■ **THE RECORDS**:
Segment Open

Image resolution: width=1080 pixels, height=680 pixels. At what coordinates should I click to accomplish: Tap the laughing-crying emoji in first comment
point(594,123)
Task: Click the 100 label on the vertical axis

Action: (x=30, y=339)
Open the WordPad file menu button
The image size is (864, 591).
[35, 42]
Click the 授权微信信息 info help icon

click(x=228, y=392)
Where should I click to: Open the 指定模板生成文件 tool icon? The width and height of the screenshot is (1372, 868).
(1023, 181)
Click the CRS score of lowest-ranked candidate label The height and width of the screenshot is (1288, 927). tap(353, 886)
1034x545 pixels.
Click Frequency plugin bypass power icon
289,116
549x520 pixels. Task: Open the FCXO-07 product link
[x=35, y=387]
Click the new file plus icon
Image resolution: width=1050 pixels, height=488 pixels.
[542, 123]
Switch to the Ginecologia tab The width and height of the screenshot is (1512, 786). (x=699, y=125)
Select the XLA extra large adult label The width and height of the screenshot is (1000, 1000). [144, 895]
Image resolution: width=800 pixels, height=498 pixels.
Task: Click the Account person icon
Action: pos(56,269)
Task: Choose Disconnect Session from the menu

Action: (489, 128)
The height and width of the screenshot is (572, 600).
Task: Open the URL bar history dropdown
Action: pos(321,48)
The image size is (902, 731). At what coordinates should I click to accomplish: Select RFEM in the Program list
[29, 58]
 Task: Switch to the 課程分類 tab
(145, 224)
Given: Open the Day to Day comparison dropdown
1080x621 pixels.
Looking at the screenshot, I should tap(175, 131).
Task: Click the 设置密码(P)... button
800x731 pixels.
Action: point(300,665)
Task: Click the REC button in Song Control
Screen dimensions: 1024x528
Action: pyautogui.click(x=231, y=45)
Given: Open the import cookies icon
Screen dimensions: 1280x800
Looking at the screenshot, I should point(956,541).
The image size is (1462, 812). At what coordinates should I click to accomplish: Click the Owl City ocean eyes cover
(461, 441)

Segment Closed

■ **TASK**: In the data above, find the line containing "Task: Choose Disconnect Session from the menu", then copy it and every later line exactly.

■ **EXERCISE RESULT**:
Task: Choose Disconnect Session from the menu

Action: (489, 128)
The height and width of the screenshot is (572, 600).
Task: Open the URL bar history dropdown
Action: pos(321,48)
The image size is (902, 731). At what coordinates should I click to accomplish: Select RFEM in the Program list
[29, 58]
 Task: Switch to the 課程分類 tab
(145, 224)
Given: Open the Day to Day comparison dropdown
1080x621 pixels.
Looking at the screenshot, I should tap(175, 131).
Task: Click the 设置密码(P)... button
800x731 pixels.
Action: point(300,665)
Task: Click the REC button in Song Control
Screen dimensions: 1024x528
Action: pyautogui.click(x=231, y=45)
Given: Open the import cookies icon
Screen dimensions: 1280x800
Looking at the screenshot, I should point(956,541).
The image size is (1462, 812). At what coordinates should I click to accomplish: Click the Owl City ocean eyes cover
(461, 441)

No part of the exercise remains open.